[EXERCISE OBJECTIVE]: Copy the data verbatim, starting with its first line and ending after the line that contains "pyautogui.click(x=93, y=25)".

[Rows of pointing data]

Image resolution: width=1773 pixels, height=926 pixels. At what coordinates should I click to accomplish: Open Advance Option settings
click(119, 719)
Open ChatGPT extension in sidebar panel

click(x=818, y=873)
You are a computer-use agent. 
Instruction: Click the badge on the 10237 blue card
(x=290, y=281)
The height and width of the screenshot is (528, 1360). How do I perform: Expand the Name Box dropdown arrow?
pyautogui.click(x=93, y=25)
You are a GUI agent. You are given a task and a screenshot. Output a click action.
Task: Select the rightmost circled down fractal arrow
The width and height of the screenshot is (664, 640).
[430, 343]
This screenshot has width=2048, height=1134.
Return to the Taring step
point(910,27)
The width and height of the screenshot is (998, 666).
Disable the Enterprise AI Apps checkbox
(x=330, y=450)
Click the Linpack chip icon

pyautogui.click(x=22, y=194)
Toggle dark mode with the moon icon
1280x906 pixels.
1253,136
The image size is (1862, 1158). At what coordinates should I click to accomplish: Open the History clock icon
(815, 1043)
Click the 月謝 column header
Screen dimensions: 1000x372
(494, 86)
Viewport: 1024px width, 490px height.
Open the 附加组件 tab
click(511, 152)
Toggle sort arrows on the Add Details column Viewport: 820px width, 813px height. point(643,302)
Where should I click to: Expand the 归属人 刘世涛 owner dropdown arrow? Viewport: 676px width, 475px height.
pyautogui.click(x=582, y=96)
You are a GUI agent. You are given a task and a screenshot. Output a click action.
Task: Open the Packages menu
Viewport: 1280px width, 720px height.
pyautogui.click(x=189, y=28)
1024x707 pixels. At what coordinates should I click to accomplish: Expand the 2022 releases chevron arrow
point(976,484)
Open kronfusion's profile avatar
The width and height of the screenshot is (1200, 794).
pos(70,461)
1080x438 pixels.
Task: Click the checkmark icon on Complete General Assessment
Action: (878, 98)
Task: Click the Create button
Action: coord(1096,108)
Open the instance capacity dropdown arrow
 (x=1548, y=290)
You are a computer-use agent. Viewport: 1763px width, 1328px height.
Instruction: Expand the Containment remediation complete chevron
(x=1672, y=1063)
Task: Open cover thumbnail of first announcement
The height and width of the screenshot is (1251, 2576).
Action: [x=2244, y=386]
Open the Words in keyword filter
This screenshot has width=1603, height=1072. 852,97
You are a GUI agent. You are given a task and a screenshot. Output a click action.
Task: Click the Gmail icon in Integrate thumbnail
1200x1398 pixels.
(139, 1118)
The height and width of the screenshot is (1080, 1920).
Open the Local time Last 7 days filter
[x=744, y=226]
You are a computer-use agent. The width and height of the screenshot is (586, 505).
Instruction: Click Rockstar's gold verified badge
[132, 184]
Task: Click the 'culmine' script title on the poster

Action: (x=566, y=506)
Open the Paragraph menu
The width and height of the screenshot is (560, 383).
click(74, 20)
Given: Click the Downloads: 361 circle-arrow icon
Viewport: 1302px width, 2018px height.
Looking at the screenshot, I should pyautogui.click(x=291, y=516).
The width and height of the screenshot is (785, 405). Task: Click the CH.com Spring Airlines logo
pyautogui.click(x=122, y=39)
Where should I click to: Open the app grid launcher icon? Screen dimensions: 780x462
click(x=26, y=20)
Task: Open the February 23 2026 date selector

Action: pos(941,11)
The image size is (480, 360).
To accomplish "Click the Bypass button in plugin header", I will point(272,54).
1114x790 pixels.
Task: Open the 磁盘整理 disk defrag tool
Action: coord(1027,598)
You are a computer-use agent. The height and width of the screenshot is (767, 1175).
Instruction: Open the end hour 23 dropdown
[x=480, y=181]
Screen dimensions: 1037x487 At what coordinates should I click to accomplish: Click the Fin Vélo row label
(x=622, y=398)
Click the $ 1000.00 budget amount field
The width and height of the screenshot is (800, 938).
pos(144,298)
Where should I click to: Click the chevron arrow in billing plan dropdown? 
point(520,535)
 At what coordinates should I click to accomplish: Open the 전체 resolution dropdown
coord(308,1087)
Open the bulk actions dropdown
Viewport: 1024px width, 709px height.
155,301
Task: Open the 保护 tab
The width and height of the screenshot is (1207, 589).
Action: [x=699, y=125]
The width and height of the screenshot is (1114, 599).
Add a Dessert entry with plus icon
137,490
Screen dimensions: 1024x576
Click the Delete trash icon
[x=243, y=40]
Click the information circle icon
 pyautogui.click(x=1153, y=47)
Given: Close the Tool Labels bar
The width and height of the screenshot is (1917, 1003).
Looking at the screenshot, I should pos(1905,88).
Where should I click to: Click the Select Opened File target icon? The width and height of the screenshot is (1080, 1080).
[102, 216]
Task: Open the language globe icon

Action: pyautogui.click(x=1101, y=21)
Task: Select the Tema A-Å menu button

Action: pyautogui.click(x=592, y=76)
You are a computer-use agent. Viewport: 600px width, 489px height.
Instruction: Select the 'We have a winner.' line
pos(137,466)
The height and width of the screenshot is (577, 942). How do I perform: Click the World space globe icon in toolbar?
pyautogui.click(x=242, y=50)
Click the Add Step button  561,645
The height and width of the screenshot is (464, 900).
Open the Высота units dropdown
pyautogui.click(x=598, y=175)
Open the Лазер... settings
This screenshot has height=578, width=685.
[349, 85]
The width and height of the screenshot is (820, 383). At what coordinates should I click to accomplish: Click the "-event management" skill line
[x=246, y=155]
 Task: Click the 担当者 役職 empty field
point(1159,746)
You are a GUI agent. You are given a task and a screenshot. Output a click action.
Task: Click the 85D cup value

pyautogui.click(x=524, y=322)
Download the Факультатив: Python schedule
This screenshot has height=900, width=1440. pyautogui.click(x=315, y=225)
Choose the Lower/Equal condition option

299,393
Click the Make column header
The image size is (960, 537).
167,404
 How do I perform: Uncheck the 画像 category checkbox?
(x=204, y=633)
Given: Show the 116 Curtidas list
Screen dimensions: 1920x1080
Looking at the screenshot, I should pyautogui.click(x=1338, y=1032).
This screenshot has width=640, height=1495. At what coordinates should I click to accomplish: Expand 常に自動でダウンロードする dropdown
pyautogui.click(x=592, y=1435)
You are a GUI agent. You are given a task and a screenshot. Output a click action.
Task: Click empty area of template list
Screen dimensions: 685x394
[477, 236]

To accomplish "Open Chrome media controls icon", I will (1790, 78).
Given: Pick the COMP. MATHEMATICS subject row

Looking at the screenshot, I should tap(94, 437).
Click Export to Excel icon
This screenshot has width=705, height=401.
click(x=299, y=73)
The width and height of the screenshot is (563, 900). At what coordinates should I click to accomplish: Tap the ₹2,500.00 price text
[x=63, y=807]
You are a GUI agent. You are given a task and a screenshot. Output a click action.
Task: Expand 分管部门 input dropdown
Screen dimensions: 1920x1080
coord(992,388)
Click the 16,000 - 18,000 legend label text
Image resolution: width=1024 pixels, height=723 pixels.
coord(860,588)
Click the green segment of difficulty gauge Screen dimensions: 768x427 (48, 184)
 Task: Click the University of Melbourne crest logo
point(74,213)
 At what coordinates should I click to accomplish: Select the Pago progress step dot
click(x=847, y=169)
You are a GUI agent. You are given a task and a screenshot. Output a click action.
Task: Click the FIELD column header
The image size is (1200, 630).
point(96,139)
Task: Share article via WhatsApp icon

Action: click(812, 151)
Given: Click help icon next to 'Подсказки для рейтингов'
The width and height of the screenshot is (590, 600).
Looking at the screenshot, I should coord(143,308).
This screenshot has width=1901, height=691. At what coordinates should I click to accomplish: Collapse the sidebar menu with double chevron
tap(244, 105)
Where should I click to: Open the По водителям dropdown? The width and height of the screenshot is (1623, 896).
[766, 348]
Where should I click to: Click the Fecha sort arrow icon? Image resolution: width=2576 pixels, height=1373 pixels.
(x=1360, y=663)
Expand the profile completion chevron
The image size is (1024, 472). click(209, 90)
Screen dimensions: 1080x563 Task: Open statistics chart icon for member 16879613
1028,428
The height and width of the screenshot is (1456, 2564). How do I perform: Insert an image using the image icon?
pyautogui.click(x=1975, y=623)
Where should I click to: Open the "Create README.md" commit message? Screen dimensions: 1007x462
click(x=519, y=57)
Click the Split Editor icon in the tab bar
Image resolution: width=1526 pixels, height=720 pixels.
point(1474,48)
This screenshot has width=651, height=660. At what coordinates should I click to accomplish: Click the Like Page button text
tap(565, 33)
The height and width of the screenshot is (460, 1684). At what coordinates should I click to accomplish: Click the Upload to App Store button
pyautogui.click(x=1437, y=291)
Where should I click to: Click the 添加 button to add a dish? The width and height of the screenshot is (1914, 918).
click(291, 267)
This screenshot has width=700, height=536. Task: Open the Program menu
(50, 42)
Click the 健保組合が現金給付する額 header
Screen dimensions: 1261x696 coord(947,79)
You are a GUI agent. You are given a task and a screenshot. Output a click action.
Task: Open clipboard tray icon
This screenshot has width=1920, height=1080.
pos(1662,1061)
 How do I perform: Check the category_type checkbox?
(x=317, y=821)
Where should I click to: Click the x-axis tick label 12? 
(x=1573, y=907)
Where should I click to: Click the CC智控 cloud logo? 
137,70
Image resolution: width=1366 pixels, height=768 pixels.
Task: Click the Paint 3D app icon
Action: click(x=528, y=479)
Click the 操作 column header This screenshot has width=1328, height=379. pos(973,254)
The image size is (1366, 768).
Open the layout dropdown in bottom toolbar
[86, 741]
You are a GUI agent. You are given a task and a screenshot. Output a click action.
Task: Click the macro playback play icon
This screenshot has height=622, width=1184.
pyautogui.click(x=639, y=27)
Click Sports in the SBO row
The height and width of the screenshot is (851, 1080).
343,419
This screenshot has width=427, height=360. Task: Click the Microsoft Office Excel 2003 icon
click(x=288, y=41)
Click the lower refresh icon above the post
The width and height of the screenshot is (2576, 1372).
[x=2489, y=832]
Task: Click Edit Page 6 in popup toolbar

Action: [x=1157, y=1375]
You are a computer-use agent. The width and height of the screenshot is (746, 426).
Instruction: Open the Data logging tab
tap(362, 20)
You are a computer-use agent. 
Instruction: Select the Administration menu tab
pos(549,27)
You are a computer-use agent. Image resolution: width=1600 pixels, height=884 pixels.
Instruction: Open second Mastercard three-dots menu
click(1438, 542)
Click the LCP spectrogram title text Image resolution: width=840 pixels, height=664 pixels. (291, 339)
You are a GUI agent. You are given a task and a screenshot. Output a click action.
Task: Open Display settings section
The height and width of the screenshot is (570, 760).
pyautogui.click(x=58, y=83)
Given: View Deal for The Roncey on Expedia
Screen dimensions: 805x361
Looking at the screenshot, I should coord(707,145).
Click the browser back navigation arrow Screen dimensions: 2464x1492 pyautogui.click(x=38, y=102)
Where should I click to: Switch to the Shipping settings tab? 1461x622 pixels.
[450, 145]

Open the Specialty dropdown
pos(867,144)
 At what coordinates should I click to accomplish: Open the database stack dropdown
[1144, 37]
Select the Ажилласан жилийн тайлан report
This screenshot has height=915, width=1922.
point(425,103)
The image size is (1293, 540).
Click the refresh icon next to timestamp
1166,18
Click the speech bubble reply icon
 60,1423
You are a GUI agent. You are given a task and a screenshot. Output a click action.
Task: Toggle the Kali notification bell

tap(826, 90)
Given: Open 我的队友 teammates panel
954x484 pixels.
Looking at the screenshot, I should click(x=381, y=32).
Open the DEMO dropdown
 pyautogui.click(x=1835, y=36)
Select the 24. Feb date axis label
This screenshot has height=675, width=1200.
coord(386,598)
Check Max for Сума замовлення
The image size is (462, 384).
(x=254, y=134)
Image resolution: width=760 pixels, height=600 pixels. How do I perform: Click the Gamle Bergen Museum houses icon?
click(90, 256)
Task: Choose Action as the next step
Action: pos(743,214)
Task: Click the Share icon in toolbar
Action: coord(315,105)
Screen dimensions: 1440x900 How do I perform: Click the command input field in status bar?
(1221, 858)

[OUTPUT FOR THIS EXERCISE]:
Image resolution: width=1773 pixels, height=926 pixels. At what coordinates should I click to accomplish: Open Advance Option settings
click(119, 719)
Open ChatGPT extension in sidebar panel

click(x=818, y=873)
You are a computer-use agent. 
Instruction: Click the badge on the 10237 blue card
(x=290, y=281)
The height and width of the screenshot is (528, 1360). How do I perform: Expand the Name Box dropdown arrow?
pyautogui.click(x=93, y=25)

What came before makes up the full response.